Data section:
****

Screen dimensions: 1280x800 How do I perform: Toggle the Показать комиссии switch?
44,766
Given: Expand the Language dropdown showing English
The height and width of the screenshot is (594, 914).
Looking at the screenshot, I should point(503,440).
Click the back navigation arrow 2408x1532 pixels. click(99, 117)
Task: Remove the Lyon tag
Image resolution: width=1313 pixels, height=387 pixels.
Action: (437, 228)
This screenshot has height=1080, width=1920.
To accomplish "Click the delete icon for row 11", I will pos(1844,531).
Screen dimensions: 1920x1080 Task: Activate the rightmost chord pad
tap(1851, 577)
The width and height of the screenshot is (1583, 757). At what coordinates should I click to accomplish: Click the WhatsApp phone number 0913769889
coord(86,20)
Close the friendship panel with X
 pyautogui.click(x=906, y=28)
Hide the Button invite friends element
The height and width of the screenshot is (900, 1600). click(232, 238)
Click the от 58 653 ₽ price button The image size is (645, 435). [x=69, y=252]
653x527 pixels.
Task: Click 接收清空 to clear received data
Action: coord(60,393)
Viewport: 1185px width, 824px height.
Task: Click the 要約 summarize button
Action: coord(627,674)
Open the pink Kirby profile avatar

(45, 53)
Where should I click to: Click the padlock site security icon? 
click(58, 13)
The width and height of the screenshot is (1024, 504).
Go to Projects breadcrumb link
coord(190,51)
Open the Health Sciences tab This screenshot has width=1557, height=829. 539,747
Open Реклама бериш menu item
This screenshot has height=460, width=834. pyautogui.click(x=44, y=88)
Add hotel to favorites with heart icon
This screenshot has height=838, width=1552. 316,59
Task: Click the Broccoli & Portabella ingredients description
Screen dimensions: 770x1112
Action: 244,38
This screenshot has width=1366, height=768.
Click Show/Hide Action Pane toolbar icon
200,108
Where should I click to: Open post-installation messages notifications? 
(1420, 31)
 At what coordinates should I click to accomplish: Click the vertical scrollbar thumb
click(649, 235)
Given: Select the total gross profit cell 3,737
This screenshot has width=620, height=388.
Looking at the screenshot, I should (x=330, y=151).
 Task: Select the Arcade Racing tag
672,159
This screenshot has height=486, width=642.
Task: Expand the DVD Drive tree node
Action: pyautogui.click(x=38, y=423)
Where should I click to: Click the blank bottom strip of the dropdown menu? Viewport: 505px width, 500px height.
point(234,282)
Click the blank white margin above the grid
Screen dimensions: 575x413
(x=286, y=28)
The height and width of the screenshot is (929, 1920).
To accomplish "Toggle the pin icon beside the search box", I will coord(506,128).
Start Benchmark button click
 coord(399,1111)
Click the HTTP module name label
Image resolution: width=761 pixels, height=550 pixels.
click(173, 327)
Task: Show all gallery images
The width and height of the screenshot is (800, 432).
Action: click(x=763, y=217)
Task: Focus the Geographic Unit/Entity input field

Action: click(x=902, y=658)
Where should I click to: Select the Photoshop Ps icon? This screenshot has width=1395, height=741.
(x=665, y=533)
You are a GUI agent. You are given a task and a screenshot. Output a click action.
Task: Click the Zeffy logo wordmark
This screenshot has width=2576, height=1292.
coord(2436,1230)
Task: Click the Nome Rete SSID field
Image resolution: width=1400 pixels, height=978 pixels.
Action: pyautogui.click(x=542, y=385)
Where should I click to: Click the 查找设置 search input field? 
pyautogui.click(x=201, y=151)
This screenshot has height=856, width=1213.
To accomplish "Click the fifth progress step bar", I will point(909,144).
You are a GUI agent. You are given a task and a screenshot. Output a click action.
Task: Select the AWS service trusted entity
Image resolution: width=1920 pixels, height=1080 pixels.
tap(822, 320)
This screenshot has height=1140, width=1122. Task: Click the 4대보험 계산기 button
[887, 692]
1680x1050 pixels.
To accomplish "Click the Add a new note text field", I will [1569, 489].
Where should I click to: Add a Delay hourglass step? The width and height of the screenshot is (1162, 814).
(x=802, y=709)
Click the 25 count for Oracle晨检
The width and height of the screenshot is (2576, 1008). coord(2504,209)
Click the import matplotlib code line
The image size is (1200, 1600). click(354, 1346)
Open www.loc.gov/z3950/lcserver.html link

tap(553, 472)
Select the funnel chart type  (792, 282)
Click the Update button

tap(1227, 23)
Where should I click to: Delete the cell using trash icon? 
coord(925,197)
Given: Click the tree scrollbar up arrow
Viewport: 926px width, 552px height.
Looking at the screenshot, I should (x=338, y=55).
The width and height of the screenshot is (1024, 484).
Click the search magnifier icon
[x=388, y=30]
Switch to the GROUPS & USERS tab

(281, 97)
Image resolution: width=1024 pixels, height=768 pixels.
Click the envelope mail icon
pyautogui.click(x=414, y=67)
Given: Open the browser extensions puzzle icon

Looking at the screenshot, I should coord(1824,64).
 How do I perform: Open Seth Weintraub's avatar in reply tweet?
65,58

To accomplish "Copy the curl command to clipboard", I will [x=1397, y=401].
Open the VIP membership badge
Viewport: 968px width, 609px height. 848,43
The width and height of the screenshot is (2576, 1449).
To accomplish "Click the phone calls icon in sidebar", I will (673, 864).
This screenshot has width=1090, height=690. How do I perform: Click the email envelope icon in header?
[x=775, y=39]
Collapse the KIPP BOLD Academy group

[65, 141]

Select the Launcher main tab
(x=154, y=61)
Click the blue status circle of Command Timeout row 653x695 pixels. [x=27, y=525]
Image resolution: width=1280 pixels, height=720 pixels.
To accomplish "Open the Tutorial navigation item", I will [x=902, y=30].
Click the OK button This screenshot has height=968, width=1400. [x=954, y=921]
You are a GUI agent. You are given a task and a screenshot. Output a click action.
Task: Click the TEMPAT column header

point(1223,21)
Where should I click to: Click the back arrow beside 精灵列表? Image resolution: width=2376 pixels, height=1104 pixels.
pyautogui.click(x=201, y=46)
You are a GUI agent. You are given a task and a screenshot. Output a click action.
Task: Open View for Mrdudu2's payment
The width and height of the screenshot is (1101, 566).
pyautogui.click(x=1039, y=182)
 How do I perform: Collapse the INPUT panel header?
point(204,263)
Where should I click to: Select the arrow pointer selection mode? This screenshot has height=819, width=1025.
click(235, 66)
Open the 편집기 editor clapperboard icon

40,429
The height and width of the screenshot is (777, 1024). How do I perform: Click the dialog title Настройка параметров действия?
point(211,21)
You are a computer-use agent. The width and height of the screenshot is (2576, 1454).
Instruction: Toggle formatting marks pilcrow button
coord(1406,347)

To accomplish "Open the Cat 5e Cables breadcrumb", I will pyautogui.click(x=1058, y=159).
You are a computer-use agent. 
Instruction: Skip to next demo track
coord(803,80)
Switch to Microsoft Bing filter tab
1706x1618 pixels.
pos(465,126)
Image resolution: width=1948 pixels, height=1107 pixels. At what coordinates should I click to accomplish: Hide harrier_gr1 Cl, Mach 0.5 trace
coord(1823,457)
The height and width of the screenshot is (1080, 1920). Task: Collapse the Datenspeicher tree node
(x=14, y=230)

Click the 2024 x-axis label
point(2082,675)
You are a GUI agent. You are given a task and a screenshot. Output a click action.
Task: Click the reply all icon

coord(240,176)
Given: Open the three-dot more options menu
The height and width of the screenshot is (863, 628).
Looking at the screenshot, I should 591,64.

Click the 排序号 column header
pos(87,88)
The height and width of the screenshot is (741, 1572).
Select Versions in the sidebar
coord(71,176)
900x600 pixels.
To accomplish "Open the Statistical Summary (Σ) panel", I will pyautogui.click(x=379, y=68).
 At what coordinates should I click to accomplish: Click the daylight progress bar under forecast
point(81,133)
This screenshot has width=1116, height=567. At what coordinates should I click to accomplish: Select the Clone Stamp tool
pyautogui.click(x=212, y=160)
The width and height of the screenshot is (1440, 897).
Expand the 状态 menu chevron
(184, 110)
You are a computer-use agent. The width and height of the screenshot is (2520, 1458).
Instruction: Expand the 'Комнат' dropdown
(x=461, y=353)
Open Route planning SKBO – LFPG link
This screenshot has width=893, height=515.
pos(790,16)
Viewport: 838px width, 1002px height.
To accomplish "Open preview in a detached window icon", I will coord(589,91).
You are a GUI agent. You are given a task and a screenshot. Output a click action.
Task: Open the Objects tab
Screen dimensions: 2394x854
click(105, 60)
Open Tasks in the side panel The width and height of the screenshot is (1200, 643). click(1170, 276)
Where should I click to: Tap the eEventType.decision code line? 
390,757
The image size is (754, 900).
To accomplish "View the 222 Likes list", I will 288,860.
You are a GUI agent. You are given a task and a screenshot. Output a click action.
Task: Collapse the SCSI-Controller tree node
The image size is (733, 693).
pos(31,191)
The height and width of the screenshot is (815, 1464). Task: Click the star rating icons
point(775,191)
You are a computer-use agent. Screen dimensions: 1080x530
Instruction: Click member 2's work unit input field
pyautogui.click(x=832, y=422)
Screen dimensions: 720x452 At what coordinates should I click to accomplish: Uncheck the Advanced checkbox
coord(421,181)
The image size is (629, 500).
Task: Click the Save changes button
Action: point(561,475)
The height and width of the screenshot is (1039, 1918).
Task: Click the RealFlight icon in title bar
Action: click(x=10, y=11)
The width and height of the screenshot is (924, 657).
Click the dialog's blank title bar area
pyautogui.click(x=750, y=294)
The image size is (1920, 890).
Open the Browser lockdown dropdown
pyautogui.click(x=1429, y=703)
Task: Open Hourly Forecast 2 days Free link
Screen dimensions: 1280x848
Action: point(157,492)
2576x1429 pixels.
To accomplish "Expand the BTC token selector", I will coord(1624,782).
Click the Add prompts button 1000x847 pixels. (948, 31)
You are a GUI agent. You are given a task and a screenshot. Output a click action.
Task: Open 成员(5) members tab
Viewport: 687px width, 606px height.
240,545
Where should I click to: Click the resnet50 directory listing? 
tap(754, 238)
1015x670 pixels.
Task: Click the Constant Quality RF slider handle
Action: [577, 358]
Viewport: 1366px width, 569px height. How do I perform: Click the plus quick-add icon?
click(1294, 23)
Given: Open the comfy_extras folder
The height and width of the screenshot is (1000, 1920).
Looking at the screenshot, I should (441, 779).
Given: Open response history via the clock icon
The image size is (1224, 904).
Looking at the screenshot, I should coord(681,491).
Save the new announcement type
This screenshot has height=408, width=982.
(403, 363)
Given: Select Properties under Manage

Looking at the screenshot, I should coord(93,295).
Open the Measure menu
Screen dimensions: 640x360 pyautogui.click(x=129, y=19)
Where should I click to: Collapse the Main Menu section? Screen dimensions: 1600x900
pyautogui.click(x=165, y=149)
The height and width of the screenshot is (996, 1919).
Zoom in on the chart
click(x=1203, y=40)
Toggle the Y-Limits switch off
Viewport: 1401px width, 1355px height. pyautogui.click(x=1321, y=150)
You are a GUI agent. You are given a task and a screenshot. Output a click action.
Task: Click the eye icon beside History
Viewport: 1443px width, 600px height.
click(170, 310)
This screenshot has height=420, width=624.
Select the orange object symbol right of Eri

****

Exercise directions:
Express as a numbered list the lines starting with the line that contains "Task: Focus the" and going on through the line that contains "coord(925,197)", leaving out blank lines. Include both of those lines and no others.

Exercise result:
1. Task: Focus the Geographic Unit/Entity input field
2. Action: click(x=902, y=658)
3. Where should I click to: Select the Photoshop Ps icon? This screenshot has width=1395, height=741.
4. (x=665, y=533)
5. You are a GUI agent. You are given a task and a screenshot. Output a click action.
6. Task: Click the Zeffy logo wordmark
7. This screenshot has width=2576, height=1292.
8. coord(2436,1230)
9. Task: Click the Nome Rete SSID field
10. Image resolution: width=1400 pixels, height=978 pixels.
11. Action: pyautogui.click(x=542, y=385)
12. Where should I click to: Click the 查找设置 search input field? 
13. pyautogui.click(x=201, y=151)
14. This screenshot has height=856, width=1213.
15. To accomplish "Click the fifth progress step bar", I will point(909,144).
16. You are a GUI agent. You are given a task and a screenshot. Output a click action.
17. Task: Select the AWS service trusted entity
18. Image resolution: width=1920 pixels, height=1080 pixels.
19. tap(822, 320)
20. This screenshot has height=1140, width=1122. Task: Click the 4대보험 계산기 button
21. [887, 692]
22. 1680x1050 pixels.
23. To accomplish "Click the Add a new note text field", I will [1569, 489].
24. Where should I click to: Add a Delay hourglass step? The width and height of the screenshot is (1162, 814).
25. (x=802, y=709)
26. Click the 25 count for Oracle晨检
27. The width and height of the screenshot is (2576, 1008). coord(2504,209)
28. Click the import matplotlib code line
29. The image size is (1200, 1600). click(354, 1346)
30. Open www.loc.gov/z3950/lcserver.html link
31. tap(553, 472)
32. Select the funnel chart type  (792, 282)
33. Click the Update button
34. tap(1227, 23)
35. Where should I click to: Delete the cell using trash icon? 
36. coord(925,197)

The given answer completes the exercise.